**What the exercise asks:**
Copy, from the material below, every line in which the word "large" can be found.
"""
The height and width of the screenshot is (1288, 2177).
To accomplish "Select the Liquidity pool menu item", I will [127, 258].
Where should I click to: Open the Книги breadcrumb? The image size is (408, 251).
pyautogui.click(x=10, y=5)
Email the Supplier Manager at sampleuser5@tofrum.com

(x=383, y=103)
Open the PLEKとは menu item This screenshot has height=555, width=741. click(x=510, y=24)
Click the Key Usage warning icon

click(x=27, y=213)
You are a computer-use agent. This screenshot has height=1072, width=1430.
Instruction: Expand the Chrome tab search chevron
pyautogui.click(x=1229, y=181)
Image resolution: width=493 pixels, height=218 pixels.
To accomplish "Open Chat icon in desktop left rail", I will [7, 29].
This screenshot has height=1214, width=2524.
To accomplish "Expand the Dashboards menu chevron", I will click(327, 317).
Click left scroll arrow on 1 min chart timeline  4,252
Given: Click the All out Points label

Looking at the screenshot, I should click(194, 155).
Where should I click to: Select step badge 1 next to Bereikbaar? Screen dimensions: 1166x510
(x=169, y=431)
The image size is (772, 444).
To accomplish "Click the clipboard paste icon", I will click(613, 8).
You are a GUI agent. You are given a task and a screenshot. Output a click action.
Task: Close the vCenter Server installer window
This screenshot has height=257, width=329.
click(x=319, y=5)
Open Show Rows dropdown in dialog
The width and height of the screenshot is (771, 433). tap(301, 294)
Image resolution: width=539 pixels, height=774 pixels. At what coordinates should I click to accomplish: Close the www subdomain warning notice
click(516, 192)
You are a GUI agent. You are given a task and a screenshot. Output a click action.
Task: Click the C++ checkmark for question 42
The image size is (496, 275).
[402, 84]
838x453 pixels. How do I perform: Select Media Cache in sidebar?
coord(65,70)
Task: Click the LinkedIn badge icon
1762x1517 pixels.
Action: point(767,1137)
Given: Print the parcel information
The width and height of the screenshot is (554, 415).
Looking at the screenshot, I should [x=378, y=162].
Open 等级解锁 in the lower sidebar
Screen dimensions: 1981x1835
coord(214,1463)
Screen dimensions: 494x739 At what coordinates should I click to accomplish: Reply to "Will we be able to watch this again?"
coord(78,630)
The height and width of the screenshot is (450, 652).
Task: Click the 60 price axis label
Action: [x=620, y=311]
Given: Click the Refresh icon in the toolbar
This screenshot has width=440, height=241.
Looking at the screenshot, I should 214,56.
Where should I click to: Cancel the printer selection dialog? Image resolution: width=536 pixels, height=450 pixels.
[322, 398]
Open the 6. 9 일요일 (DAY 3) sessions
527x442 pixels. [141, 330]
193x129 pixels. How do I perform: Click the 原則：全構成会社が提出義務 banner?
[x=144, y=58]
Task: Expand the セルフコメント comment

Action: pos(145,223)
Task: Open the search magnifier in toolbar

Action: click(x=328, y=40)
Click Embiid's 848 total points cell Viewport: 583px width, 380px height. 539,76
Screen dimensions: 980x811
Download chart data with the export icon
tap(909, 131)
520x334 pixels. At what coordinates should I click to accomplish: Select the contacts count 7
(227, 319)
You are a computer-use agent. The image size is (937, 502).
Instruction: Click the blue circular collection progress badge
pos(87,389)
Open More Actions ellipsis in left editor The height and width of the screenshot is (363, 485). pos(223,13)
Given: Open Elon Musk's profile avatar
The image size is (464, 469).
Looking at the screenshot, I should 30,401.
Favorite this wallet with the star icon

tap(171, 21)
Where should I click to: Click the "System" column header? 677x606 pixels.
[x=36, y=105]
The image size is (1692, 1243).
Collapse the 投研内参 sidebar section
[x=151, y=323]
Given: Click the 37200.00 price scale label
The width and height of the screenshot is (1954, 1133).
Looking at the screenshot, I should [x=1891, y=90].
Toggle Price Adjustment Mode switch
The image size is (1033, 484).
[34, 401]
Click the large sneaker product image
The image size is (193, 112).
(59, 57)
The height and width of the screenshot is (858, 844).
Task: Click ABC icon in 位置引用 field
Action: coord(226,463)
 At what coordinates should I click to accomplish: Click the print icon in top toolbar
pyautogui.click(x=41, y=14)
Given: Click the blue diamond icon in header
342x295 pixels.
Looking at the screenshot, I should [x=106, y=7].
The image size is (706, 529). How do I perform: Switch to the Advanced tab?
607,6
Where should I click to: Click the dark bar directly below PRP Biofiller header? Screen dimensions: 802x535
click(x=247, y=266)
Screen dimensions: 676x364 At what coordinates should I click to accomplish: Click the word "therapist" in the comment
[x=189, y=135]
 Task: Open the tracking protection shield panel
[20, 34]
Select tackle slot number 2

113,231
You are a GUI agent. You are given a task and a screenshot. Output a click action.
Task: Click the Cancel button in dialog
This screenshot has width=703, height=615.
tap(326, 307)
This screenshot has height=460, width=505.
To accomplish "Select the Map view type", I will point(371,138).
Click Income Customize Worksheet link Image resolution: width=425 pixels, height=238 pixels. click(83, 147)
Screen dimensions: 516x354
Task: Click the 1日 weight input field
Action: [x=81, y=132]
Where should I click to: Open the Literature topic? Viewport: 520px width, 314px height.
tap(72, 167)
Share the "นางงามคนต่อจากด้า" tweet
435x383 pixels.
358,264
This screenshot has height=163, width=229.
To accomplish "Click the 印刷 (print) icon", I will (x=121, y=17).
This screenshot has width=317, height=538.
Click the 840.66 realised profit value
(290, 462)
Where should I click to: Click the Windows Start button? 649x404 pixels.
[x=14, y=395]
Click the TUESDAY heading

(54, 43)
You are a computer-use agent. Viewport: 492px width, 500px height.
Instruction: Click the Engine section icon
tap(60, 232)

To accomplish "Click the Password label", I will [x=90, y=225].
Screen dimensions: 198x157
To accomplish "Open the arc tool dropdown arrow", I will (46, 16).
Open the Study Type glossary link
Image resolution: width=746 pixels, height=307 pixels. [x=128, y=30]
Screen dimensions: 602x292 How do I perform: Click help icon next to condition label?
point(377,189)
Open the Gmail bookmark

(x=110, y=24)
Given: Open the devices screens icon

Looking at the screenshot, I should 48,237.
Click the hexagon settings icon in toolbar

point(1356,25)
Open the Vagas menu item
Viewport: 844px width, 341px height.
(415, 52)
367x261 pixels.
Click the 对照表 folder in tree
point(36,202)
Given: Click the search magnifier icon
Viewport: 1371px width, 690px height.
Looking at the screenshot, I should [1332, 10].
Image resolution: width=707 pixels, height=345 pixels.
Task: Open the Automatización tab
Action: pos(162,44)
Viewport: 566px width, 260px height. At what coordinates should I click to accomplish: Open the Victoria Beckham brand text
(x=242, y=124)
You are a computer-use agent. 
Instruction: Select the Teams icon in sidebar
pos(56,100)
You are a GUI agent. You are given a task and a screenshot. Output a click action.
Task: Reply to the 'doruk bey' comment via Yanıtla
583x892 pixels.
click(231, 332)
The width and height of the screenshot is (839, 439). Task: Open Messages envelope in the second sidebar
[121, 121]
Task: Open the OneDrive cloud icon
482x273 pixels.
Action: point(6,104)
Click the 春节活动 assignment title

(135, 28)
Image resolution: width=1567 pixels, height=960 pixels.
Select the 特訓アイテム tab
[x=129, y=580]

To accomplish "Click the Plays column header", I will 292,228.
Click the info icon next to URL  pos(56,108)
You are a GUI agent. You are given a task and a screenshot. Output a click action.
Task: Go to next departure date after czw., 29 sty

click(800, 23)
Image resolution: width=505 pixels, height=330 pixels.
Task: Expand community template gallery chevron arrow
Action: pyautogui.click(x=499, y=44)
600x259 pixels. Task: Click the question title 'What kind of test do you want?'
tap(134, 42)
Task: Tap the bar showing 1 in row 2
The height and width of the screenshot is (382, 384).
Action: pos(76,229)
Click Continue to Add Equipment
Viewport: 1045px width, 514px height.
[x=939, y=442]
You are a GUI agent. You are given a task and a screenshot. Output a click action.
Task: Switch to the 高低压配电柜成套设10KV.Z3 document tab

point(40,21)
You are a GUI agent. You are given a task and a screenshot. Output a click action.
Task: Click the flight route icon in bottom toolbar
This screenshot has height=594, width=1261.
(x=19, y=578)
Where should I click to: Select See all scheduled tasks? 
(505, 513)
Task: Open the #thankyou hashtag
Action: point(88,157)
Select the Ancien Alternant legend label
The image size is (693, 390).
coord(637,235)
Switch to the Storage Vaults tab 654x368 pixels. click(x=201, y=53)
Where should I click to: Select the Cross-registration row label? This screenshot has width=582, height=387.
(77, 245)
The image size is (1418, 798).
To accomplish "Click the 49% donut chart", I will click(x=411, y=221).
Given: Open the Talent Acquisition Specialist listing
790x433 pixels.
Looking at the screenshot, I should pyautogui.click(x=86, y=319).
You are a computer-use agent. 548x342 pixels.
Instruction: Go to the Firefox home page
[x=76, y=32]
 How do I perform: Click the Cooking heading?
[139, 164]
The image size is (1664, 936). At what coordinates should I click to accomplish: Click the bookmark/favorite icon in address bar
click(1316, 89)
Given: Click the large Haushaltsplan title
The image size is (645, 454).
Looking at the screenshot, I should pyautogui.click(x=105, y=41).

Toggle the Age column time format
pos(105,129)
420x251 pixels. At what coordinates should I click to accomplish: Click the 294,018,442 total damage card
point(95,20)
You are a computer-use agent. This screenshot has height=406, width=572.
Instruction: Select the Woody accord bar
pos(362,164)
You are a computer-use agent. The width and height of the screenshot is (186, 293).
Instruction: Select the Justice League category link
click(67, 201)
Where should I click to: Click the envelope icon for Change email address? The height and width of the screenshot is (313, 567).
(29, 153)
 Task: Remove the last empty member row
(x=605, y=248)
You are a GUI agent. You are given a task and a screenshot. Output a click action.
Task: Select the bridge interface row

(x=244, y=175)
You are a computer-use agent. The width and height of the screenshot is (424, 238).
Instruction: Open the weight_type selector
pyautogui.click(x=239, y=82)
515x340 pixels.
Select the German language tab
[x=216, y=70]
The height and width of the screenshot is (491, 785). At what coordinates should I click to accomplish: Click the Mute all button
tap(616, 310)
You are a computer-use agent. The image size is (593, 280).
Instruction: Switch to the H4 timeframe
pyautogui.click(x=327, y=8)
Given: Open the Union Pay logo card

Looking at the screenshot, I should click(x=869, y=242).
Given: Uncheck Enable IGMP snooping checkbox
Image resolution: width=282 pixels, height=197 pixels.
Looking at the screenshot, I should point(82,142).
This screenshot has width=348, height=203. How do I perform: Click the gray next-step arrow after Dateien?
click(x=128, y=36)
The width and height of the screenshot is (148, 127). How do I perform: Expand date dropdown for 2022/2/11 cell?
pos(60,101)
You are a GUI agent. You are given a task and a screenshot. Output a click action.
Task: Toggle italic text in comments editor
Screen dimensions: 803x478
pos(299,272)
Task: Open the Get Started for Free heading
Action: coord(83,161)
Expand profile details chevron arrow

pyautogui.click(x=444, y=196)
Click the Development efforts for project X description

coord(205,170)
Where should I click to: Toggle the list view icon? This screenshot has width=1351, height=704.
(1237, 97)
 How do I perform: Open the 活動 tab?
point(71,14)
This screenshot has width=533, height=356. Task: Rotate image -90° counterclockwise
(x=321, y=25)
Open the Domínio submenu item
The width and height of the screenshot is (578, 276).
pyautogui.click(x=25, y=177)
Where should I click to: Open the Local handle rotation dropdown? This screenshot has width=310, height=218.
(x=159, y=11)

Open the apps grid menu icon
"""
**Solution for this problem:**
Click the large sneaker product image
Given: Click the large Haushaltsplan title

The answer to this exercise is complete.